┌─ The records

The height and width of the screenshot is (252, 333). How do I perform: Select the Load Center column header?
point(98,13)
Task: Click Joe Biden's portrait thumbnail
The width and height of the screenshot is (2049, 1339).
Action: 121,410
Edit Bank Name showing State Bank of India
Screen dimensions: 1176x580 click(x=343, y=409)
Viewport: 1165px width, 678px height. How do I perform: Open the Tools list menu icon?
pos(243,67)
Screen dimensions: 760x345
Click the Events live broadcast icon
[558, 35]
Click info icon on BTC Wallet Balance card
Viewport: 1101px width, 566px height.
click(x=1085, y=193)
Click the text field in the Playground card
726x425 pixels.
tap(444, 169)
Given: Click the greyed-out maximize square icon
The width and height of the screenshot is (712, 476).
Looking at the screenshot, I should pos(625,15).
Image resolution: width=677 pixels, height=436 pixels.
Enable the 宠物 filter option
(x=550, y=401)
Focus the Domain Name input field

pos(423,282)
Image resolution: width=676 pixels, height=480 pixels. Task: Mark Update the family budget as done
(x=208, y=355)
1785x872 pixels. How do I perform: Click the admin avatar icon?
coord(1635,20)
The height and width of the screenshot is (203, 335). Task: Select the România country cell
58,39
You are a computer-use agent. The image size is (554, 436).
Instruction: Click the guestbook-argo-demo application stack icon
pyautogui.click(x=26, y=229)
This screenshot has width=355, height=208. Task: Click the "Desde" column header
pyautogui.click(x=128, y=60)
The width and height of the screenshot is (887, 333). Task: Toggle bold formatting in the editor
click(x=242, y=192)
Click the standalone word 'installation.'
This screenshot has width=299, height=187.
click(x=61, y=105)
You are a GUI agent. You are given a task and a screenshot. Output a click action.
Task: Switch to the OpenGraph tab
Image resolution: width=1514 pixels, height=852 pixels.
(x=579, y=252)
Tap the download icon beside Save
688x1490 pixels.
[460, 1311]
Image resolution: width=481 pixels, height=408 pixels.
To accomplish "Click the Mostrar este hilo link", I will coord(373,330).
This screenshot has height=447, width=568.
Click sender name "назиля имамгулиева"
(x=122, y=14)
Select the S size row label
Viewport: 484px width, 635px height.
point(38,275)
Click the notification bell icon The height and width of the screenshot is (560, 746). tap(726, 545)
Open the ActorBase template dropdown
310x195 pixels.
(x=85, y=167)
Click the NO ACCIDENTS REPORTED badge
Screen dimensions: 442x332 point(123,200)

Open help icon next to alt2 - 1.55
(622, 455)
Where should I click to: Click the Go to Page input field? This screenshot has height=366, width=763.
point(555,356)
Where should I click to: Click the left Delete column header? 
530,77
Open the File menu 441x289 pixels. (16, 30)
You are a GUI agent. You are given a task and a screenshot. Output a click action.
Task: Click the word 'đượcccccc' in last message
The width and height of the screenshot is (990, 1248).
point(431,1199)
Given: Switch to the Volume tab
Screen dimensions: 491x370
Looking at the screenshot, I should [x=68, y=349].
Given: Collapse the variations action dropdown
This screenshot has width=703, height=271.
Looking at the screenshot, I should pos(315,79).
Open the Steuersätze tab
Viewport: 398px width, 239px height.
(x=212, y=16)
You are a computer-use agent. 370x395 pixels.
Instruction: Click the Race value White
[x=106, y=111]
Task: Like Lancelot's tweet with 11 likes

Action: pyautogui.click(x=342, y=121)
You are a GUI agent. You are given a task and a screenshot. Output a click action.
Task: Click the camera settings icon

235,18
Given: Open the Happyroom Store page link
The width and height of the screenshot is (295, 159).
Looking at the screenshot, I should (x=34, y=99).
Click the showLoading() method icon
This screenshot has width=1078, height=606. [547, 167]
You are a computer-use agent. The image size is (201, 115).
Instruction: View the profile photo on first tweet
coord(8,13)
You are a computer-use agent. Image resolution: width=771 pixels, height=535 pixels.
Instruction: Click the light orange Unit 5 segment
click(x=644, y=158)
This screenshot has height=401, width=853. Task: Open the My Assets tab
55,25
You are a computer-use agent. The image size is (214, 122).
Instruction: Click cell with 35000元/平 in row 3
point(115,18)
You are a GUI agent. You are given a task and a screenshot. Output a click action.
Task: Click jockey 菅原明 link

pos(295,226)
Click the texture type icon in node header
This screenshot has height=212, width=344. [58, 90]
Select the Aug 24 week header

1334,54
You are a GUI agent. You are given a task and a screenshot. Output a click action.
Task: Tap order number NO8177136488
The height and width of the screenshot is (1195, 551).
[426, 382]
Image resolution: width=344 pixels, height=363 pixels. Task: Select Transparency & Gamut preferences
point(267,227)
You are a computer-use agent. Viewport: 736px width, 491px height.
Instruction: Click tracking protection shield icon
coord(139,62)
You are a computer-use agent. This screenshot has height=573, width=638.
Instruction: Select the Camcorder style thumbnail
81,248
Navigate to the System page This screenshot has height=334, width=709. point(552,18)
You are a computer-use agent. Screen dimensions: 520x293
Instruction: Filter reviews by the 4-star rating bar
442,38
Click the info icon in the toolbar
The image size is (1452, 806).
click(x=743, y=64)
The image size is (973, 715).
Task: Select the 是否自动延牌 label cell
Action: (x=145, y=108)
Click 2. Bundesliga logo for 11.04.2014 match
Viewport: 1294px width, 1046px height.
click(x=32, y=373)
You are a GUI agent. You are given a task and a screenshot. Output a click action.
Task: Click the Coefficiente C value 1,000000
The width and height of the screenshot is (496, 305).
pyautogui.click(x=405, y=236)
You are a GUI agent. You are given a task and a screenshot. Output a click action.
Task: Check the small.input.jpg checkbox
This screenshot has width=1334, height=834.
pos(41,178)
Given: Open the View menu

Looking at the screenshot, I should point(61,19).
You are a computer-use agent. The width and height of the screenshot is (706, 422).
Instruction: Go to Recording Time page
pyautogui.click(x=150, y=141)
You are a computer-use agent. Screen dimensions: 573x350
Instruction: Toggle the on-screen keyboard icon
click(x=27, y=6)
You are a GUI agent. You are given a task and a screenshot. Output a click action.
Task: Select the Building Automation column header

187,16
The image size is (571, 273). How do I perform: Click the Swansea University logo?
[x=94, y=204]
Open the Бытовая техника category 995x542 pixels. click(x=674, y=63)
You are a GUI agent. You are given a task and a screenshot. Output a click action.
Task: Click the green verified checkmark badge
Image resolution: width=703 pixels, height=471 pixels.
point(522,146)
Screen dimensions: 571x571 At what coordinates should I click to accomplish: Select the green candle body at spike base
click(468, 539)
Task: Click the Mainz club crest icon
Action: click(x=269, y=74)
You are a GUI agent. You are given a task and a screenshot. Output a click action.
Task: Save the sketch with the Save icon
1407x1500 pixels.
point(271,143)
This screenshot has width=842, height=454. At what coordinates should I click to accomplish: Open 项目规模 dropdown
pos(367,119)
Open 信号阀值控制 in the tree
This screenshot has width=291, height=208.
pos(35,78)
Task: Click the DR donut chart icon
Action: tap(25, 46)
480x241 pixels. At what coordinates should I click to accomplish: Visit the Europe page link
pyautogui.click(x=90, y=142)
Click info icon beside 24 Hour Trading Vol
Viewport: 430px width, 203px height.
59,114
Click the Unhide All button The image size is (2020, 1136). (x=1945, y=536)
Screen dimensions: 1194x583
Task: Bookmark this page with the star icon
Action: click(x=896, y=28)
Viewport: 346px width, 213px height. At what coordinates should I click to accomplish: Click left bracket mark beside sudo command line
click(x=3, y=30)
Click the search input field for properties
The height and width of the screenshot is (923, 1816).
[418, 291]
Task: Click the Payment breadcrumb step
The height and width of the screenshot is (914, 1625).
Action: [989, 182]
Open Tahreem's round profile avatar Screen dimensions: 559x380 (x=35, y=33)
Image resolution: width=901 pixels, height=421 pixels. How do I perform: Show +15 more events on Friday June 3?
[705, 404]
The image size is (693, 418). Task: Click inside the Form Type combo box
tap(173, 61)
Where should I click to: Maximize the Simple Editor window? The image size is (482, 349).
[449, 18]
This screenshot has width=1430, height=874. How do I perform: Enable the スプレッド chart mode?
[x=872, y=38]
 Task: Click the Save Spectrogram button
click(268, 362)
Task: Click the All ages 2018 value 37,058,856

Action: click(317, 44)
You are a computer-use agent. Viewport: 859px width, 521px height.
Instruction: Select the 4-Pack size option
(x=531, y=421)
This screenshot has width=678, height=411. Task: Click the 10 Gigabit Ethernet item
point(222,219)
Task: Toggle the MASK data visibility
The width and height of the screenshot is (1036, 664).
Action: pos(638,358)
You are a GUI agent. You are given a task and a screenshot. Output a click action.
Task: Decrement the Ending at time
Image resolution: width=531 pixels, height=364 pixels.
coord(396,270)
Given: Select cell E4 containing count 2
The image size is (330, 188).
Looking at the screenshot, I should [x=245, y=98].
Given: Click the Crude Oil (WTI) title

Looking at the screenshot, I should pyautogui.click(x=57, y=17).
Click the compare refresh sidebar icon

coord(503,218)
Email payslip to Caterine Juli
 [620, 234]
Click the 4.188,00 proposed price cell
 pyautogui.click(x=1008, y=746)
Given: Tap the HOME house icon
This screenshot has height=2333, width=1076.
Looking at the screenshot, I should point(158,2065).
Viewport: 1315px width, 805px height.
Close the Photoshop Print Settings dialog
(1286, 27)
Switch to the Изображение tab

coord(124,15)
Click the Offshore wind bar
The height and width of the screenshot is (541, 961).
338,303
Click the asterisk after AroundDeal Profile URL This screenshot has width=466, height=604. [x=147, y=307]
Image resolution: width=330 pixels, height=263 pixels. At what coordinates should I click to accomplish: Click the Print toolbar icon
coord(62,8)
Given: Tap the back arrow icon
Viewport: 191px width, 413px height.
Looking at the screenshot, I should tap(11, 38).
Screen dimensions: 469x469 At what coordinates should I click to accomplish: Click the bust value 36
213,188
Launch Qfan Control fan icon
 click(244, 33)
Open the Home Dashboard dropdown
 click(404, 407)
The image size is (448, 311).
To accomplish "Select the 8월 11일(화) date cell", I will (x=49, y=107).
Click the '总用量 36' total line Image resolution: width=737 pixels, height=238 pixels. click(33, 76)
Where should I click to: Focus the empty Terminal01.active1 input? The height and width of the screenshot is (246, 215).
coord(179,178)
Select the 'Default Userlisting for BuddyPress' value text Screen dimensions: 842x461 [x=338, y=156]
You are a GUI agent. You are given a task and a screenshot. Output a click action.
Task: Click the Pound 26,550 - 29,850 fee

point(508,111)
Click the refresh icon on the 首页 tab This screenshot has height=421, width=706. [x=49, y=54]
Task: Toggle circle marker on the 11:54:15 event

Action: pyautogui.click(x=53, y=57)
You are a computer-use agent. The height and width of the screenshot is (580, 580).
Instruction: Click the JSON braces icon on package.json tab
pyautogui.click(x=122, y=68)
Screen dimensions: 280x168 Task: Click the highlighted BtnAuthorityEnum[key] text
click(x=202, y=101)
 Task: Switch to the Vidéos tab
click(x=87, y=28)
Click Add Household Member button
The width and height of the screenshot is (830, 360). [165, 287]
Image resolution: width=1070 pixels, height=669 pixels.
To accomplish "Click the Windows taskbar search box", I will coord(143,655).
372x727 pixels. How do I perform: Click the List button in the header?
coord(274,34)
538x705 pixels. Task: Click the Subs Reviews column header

└─

* _Task requirements_
The expected answer is an exact copy of the lines above, beginning at the line with "Click the refresh" and ending at the line with "You are a computer-use agent. The height", with both ends in.

* _Written answer_
Click the refresh icon on the 首页 tab This screenshot has height=421, width=706. [x=49, y=54]
Task: Toggle circle marker on the 11:54:15 event

Action: pyautogui.click(x=53, y=57)
You are a computer-use agent. The height and width of the screenshot is (580, 580).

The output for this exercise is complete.